Wednesday evening talks series

Contemporary artists on Henry Moore
Talks Series
9th March 2011 - 30th March 2011
Leeds Art Gallery lecture theatre, 6pm

Henry Moore
'Reclining Nude'
1931
Woodblock
(CGM 2)

Courtesy the Henry Moore Foundation

To coincide with the exhibitions of Moore's work at the Henry Moore Institute and Leeds Art Gallery, we are staging a series of four Wednesday evening talks in March by contemporary artists with longstanding interests in Moore's work.

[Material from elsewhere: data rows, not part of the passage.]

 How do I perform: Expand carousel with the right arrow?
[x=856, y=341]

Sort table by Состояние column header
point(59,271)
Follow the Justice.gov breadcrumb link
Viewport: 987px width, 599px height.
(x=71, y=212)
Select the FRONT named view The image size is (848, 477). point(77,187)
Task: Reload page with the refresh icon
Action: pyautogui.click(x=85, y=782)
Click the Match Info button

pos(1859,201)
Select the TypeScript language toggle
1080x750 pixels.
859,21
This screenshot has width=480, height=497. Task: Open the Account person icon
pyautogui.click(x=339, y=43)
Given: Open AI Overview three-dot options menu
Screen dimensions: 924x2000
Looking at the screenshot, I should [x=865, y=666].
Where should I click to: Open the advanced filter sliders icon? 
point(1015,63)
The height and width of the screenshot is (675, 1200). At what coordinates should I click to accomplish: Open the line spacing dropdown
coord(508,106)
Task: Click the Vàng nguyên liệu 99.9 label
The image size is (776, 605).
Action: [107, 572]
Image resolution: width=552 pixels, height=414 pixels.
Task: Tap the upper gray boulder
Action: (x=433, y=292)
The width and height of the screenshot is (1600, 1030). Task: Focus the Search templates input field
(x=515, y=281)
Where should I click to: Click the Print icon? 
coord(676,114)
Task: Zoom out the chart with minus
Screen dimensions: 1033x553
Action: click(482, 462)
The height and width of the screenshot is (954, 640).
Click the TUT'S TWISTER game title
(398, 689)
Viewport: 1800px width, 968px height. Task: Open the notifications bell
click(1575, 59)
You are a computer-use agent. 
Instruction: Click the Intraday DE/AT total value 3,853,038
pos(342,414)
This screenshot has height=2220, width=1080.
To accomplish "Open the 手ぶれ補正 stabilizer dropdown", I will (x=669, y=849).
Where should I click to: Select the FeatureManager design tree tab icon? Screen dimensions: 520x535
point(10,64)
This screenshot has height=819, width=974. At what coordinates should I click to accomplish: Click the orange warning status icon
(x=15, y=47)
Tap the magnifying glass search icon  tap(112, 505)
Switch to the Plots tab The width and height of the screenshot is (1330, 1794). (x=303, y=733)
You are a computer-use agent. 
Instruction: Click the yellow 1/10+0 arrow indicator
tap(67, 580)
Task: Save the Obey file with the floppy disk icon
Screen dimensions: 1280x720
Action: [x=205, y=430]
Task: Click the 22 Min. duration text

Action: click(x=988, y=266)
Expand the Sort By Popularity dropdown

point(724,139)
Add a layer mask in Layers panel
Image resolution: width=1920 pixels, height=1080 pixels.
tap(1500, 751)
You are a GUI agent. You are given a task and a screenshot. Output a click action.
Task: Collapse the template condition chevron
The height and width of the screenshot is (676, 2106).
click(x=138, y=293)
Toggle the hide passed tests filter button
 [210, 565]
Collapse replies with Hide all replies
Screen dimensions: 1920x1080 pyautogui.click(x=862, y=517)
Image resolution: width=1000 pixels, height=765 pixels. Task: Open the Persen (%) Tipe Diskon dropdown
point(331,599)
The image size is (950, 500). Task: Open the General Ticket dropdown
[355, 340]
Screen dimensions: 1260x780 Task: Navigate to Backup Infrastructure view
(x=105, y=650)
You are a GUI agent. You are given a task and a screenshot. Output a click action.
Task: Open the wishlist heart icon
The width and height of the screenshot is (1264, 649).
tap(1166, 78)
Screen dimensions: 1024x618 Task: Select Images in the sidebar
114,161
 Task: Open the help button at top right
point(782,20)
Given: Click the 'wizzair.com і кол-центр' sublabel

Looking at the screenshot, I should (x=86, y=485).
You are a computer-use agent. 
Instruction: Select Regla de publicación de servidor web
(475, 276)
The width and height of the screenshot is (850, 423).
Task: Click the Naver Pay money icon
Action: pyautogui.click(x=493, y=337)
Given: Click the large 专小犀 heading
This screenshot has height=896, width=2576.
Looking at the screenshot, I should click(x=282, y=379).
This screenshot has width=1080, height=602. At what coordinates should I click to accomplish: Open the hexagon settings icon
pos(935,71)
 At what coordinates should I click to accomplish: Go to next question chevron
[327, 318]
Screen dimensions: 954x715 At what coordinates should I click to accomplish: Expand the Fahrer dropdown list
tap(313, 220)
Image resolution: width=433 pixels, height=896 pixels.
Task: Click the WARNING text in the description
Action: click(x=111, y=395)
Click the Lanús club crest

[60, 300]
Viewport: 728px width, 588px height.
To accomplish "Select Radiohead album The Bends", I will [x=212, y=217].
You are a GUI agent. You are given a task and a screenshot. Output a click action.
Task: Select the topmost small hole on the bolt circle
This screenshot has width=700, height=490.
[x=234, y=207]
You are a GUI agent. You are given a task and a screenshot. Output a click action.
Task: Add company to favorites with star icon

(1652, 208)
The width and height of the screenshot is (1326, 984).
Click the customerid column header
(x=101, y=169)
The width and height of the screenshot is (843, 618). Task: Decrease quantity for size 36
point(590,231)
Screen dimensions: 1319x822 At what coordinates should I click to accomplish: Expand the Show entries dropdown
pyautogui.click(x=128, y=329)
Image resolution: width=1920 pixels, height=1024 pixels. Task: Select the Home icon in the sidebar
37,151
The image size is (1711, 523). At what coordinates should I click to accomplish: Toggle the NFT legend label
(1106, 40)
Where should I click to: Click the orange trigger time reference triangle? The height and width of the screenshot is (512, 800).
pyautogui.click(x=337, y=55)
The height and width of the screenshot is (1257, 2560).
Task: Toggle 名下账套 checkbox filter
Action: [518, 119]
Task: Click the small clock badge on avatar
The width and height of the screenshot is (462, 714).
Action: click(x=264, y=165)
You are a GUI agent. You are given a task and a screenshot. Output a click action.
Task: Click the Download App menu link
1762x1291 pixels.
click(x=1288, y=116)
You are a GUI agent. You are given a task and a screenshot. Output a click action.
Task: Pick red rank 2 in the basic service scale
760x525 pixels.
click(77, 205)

MARCH 30 : PHYLLIDA BARLOW 

Phyllida Barlow was born in Newcastle Upon Tyne in 1944 and studied at Chelsea College of Art and Slade School of Fine Art.  She lives and works in London. 

Barlow has solo shows in 2011 at Hauser & Wirth, London and Kunstverein Nuerberg, Nuremberg, as well as group exhibitions at Kettle's Yard, Cambridge, Haus der Kunst, Munich and Museum Ludwig, Cologne.  Barlow has been exhibiting her work for over 40 years and has been a hugely influential tutor for artists such as Rachel Whiteread, Angela de la Cruz, Tacita Dean and Douglas Gordon.

Barlow will be discussing both Moore's influence on her own practice as well as his renewed relevance for contemporary artists:

"During the late 1960s it seemed necessary to reject Henry Moore: he represented a belief in sculpture which belonged to a previous time... Materials, location, actions, ephemerality, time ...so many qualities were being absorbed into the vocabularies of 'making' which re-positioned Moore as moral and orthodox.  Now, 50 years later it is exciting to re-visit Moore... For me, the dark content which is embedded within the work of so many of those post war European artists has a powerful symbiosis with the global events of now. Their work begins to take on an authority which is no longer trapped within its belief systems of what sculpture should be, but becomes relevant to art being produced now" - Phyllida Barlow. 

 

March 9: Simon Starling
March 16: Bruce McLean
March 23: Paul McDevitt
March 30: Phyllida Barlow


Audio recordings of Bruce McLean, Paul McDevitt and Phyllida Barlow's talks are available in the Henry Moore Institute Research Library.